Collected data
>>>>

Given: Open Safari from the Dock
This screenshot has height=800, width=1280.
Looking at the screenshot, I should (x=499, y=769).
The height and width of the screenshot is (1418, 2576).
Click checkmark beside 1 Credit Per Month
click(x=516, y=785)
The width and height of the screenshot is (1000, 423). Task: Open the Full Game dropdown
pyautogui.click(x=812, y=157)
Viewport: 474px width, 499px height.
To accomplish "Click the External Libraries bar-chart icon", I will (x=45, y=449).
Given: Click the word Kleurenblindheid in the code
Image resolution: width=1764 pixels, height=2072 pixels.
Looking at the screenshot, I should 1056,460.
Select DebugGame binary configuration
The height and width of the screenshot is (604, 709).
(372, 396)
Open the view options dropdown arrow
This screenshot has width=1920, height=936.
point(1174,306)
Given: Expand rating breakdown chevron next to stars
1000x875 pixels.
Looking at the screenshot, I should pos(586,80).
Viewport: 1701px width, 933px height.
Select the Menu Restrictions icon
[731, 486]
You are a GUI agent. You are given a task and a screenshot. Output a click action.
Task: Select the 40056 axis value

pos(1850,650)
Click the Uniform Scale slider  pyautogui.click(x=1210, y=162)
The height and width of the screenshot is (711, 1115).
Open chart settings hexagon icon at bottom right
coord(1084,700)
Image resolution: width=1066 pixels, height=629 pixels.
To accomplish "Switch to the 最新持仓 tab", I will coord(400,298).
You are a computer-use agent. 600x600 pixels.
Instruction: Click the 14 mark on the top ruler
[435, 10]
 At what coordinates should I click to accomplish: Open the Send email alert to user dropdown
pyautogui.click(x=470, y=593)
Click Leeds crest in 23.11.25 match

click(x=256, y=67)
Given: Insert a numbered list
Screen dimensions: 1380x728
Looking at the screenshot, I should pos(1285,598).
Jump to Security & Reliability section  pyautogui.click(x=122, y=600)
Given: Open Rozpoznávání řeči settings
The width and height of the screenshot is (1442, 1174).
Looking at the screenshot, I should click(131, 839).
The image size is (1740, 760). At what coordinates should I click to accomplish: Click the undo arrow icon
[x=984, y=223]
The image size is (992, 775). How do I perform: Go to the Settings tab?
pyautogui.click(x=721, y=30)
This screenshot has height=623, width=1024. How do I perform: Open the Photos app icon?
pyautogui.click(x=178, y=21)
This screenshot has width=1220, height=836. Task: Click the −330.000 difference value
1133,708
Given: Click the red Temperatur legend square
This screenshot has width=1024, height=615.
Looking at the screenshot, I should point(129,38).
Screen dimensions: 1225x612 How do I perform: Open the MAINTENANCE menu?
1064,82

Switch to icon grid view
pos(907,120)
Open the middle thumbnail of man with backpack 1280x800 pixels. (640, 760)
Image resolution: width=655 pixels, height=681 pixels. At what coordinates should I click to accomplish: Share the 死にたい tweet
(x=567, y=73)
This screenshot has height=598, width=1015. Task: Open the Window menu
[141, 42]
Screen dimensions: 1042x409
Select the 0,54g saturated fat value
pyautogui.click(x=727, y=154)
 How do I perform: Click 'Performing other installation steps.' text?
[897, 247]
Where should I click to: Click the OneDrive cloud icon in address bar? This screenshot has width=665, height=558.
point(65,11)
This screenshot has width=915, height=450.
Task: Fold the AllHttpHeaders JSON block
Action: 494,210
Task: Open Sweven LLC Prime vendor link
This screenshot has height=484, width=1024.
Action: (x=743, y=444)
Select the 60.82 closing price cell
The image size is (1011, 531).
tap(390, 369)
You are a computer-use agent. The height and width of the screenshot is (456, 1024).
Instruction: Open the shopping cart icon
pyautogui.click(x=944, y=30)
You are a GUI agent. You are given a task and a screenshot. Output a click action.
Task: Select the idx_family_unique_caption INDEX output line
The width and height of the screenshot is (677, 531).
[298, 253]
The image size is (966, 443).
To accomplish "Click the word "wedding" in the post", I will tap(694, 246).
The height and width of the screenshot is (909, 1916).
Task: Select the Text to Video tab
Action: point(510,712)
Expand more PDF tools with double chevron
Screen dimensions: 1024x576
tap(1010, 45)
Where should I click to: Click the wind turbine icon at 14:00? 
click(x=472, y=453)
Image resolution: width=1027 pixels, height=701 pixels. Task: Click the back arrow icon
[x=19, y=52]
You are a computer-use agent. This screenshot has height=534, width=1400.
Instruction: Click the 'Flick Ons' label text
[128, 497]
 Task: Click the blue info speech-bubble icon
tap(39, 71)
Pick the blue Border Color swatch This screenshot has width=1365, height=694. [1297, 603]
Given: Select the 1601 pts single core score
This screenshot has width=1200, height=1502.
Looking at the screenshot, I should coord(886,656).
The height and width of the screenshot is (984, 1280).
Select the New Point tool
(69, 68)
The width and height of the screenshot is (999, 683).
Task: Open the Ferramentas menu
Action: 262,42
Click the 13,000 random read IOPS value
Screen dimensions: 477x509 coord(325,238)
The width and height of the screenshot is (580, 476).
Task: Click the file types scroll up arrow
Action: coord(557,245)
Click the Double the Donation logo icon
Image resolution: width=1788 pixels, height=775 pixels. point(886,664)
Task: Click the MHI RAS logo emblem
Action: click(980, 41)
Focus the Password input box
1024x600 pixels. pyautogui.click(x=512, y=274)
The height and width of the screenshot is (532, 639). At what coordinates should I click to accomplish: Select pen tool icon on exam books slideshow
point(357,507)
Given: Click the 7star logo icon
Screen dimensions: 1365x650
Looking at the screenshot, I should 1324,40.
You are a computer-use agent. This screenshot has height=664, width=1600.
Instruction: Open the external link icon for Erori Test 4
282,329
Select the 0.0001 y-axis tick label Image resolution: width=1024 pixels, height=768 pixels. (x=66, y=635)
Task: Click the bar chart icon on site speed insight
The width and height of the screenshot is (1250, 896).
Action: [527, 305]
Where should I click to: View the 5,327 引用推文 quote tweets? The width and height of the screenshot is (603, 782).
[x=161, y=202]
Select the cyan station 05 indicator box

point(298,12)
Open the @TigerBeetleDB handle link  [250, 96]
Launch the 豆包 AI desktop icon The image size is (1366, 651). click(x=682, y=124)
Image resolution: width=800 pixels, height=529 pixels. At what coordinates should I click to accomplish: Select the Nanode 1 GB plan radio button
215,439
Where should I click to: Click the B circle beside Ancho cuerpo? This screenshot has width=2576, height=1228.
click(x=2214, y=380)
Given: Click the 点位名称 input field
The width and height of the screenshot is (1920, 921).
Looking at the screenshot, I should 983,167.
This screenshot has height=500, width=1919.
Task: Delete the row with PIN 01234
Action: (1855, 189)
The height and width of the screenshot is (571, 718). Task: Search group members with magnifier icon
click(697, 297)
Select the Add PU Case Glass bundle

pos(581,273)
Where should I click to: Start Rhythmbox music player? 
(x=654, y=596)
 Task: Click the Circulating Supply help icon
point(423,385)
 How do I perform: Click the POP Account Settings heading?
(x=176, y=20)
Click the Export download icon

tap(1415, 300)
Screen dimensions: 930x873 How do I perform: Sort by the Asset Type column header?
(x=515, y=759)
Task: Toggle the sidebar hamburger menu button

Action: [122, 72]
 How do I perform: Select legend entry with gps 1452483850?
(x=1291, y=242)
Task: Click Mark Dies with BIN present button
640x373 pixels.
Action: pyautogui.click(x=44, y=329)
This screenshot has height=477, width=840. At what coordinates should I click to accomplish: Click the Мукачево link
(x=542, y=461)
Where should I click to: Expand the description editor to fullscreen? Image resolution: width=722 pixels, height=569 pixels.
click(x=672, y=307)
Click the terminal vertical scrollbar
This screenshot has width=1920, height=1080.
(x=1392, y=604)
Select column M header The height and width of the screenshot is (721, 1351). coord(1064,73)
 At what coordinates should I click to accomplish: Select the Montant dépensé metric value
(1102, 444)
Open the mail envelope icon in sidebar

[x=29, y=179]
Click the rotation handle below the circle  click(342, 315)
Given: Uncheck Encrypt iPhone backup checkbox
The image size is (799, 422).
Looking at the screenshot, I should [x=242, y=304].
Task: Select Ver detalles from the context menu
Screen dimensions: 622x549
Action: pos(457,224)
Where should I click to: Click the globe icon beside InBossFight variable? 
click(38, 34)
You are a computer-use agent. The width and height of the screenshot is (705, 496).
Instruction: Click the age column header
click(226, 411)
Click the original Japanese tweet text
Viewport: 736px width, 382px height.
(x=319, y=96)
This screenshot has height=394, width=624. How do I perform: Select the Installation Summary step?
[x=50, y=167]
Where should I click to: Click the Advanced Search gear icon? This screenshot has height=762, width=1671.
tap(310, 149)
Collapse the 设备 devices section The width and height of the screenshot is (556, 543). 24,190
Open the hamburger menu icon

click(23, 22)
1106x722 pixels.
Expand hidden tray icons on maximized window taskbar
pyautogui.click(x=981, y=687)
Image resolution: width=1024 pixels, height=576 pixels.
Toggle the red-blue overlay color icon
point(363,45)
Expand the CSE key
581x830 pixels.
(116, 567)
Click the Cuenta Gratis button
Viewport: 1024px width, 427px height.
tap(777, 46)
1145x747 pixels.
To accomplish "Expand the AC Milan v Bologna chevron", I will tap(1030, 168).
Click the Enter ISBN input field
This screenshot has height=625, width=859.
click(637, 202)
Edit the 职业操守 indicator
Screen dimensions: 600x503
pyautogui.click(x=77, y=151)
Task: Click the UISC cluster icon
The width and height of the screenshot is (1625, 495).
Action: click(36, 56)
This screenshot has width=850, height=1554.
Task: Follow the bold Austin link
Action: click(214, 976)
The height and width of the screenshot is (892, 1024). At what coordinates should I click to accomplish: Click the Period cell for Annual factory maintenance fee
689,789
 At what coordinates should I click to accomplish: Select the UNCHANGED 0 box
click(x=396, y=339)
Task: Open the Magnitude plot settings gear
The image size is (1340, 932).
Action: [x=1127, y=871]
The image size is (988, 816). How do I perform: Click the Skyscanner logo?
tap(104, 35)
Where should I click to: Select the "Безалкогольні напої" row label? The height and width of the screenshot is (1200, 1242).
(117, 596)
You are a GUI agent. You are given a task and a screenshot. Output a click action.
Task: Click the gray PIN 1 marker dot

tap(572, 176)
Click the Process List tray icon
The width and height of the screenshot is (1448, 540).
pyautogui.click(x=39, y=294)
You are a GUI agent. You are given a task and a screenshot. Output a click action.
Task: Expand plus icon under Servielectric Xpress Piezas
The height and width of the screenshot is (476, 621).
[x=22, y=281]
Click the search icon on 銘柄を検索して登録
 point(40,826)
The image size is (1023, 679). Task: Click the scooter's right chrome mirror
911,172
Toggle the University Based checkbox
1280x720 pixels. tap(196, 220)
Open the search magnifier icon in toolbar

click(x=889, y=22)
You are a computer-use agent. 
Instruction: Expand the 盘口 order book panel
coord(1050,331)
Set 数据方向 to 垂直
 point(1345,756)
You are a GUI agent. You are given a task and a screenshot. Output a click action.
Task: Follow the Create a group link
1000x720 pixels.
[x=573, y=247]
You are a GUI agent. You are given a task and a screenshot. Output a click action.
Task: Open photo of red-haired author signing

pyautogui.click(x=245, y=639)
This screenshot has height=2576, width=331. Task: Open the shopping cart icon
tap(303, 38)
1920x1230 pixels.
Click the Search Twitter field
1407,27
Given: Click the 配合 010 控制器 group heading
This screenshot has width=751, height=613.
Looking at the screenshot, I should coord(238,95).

<<<<

Using the records above, restate word for word the lines from the one with "has height=534, width=1400." through the one with "The height and width of the screenshot is (984, 1280).", both included.

## EXERCISE OUTPUT:
You are a computer-use agent. This screenshot has height=534, width=1400.
Instruction: Click the 'Flick Ons' label text
[128, 497]
 Task: Click the blue info speech-bubble icon
tap(39, 71)
Pick the blue Border Color swatch This screenshot has width=1365, height=694. [1297, 603]
Given: Select the 1601 pts single core score
This screenshot has width=1200, height=1502.
Looking at the screenshot, I should coord(886,656).
The height and width of the screenshot is (984, 1280).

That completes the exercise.